**DIRECTIONS:** Here the job is to return only the lines of the material, exactly, from the first one to the line with "Click the clock icon in DAX row".
+---+
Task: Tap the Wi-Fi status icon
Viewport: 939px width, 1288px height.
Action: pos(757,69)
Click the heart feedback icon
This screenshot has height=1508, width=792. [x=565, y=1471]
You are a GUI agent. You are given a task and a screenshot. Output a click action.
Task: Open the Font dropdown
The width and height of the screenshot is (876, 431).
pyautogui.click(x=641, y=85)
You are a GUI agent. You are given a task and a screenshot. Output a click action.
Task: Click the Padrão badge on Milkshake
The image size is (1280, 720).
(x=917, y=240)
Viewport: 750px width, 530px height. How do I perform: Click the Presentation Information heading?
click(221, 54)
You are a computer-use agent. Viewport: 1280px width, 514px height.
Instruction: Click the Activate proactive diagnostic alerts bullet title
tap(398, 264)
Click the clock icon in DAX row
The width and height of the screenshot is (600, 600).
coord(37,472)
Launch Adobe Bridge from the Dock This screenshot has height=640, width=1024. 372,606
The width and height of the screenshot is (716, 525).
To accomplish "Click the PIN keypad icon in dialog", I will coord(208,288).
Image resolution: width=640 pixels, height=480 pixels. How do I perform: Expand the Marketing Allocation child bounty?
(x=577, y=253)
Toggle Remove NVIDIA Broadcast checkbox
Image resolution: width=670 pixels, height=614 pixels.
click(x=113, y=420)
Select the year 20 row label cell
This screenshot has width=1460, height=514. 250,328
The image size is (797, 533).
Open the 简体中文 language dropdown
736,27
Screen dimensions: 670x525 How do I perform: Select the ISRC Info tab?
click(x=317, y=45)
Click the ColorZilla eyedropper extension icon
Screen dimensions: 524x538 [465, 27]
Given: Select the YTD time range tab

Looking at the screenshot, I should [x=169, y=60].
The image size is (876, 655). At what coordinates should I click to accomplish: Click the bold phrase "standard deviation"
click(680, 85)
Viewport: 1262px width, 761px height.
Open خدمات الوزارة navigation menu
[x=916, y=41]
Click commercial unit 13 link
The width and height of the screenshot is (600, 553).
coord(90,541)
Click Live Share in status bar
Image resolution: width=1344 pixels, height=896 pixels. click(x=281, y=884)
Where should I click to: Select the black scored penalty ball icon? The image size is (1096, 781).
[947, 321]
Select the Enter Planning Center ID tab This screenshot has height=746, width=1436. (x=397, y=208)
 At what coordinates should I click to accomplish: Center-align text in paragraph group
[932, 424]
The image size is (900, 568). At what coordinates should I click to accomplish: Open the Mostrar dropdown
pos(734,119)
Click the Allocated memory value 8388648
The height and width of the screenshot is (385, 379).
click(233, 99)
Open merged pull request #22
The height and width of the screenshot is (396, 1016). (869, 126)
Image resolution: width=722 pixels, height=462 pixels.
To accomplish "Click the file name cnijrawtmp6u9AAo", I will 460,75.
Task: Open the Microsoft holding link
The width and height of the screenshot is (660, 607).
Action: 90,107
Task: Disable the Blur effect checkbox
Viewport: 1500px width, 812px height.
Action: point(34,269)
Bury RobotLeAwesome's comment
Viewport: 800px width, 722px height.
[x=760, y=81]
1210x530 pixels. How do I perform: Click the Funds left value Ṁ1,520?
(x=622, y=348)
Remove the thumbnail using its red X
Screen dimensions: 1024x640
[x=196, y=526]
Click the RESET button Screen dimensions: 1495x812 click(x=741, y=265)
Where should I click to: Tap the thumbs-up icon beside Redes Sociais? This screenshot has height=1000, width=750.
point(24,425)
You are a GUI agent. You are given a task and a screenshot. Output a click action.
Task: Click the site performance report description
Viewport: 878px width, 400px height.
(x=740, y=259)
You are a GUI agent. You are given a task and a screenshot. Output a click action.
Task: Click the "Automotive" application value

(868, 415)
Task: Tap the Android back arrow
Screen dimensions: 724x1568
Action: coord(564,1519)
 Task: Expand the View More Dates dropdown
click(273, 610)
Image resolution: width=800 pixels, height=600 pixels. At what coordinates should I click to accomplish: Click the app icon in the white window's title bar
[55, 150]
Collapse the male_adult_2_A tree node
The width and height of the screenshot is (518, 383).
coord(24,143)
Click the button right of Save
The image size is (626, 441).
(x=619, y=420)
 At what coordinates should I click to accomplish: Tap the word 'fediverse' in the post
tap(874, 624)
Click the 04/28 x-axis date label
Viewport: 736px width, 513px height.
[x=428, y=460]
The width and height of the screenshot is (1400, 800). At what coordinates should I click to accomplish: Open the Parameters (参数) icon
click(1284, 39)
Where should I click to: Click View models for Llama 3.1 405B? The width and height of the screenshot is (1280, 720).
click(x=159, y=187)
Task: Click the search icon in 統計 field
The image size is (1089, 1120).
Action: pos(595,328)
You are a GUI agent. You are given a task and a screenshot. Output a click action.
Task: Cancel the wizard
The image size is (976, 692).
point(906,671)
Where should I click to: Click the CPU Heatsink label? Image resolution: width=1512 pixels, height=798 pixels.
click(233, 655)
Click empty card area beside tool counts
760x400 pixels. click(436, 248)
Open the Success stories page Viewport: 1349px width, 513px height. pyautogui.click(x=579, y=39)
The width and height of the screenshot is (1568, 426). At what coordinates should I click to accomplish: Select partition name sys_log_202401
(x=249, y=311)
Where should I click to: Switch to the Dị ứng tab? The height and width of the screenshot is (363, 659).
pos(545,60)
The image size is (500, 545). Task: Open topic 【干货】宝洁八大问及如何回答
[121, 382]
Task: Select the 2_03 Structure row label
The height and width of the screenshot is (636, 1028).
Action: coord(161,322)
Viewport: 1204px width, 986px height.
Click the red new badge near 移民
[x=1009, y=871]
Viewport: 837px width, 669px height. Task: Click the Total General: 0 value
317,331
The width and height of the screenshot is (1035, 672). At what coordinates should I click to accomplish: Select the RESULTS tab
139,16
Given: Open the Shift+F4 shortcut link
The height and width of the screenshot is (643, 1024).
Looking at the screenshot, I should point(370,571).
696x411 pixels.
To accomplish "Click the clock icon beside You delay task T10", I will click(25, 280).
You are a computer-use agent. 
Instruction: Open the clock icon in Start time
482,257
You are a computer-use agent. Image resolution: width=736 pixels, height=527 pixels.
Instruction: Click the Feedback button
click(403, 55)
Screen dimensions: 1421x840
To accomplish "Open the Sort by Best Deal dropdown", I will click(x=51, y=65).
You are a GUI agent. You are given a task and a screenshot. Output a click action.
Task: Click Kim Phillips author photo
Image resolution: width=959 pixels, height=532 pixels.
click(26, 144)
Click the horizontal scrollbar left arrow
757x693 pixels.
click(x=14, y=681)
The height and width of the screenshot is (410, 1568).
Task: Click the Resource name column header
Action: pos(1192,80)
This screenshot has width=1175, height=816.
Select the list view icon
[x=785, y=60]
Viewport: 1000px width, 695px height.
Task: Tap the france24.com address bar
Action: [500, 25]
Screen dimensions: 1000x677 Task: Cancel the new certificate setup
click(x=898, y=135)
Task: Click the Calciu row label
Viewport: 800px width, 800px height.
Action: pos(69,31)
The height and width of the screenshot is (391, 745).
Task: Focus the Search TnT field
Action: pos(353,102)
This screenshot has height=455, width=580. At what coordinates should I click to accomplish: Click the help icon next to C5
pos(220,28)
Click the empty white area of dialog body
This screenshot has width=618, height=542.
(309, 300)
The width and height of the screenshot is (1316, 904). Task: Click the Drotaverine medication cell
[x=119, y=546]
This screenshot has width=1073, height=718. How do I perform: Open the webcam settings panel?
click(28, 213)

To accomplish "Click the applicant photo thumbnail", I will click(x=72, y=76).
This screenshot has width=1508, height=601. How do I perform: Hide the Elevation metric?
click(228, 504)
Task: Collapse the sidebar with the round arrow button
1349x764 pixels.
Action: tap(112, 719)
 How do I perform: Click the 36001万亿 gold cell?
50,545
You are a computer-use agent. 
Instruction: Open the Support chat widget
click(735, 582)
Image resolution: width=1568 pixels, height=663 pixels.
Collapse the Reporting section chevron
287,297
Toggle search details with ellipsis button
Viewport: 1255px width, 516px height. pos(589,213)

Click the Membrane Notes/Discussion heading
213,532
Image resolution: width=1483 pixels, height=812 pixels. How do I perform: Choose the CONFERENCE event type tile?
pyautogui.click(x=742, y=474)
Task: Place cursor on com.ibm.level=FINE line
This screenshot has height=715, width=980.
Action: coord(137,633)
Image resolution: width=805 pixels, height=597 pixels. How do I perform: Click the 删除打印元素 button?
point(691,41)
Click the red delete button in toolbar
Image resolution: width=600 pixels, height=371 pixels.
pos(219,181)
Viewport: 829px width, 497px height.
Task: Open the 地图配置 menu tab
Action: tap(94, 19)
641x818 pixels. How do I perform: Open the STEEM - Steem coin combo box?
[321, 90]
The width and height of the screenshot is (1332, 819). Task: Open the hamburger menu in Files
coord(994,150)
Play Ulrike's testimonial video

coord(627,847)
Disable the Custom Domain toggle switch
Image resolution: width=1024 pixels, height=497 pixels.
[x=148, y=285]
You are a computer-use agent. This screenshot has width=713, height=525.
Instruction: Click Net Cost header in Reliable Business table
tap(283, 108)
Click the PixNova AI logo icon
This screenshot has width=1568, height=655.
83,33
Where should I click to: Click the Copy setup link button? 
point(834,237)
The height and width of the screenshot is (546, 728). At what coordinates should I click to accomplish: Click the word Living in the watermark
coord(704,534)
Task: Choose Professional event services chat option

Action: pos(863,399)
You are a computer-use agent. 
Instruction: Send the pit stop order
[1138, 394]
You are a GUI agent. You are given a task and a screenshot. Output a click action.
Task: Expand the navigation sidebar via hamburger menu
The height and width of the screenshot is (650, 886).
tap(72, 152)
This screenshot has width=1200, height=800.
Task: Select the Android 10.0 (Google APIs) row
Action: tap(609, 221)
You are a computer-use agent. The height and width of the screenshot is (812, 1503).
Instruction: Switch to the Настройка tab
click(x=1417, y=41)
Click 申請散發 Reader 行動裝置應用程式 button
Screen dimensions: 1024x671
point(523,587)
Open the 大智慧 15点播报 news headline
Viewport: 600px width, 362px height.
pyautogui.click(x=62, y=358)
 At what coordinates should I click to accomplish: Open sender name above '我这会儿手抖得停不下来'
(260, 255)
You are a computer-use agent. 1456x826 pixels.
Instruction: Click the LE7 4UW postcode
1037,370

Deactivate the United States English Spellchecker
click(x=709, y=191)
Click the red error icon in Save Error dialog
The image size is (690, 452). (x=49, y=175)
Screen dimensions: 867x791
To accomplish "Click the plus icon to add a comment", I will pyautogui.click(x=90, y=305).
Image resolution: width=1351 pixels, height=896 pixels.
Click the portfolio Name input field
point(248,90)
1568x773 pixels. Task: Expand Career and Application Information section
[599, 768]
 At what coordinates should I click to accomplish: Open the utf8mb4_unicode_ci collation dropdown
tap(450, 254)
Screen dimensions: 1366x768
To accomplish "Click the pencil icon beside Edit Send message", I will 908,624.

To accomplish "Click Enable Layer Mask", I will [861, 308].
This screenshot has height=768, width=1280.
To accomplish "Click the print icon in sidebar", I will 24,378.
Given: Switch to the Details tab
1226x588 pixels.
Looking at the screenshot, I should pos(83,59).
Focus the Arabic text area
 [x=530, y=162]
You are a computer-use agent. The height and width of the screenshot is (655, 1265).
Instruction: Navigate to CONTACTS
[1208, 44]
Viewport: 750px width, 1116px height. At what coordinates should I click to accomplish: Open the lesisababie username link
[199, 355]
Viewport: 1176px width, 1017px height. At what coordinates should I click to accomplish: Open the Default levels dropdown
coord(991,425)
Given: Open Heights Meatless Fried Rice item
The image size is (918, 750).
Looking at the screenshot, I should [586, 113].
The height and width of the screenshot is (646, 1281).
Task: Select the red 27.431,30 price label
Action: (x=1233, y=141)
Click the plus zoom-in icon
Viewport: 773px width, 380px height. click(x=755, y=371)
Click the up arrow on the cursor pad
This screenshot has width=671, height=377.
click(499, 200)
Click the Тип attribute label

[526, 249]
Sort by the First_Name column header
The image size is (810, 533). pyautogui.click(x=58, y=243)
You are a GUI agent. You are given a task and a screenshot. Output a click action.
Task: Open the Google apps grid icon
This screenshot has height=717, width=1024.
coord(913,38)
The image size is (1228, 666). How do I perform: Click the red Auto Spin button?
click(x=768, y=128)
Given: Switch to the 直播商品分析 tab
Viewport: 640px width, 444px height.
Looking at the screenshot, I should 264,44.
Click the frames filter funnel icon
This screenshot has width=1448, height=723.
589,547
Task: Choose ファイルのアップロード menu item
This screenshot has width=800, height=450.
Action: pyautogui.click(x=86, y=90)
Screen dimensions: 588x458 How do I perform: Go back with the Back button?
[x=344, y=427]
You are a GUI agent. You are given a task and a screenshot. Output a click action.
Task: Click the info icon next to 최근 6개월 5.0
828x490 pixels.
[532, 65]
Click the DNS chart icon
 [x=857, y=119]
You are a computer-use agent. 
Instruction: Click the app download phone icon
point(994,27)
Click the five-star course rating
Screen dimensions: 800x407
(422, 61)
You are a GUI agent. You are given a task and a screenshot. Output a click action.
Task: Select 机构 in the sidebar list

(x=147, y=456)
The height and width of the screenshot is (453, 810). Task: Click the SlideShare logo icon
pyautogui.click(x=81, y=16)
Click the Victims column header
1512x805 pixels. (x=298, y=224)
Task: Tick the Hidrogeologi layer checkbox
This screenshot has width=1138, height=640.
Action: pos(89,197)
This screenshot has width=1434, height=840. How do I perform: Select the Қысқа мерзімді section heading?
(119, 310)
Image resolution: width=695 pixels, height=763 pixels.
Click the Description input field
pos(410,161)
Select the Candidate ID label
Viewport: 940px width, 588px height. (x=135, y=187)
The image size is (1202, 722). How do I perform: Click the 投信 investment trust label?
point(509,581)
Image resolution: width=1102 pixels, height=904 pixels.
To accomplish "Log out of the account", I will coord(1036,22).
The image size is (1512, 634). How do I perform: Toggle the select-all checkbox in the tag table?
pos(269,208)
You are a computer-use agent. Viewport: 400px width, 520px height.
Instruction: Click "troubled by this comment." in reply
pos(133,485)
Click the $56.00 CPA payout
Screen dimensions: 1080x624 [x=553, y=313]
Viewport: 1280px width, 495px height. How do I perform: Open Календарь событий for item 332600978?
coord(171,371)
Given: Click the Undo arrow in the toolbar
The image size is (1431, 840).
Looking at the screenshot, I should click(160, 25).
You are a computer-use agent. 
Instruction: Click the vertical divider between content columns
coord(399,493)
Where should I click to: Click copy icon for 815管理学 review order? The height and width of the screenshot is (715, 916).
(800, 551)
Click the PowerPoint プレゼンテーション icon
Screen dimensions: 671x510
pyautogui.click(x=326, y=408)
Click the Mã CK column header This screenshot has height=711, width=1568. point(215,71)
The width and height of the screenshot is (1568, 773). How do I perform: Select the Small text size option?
+---+
**ANSWER BOX:**
Task: Tap the Wi-Fi status icon
Viewport: 939px width, 1288px height.
Action: pos(757,69)
Click the heart feedback icon
This screenshot has height=1508, width=792. [x=565, y=1471]
You are a GUI agent. You are given a task and a screenshot. Output a click action.
Task: Open the Font dropdown
The width and height of the screenshot is (876, 431).
pyautogui.click(x=641, y=85)
You are a GUI agent. You are given a task and a screenshot. Output a click action.
Task: Click the Padrão badge on Milkshake
The image size is (1280, 720).
(x=917, y=240)
Viewport: 750px width, 530px height. How do I perform: Click the Presentation Information heading?
click(221, 54)
You are a computer-use agent. Viewport: 1280px width, 514px height.
Instruction: Click the Activate proactive diagnostic alerts bullet title
tap(398, 264)
Click the clock icon in DAX row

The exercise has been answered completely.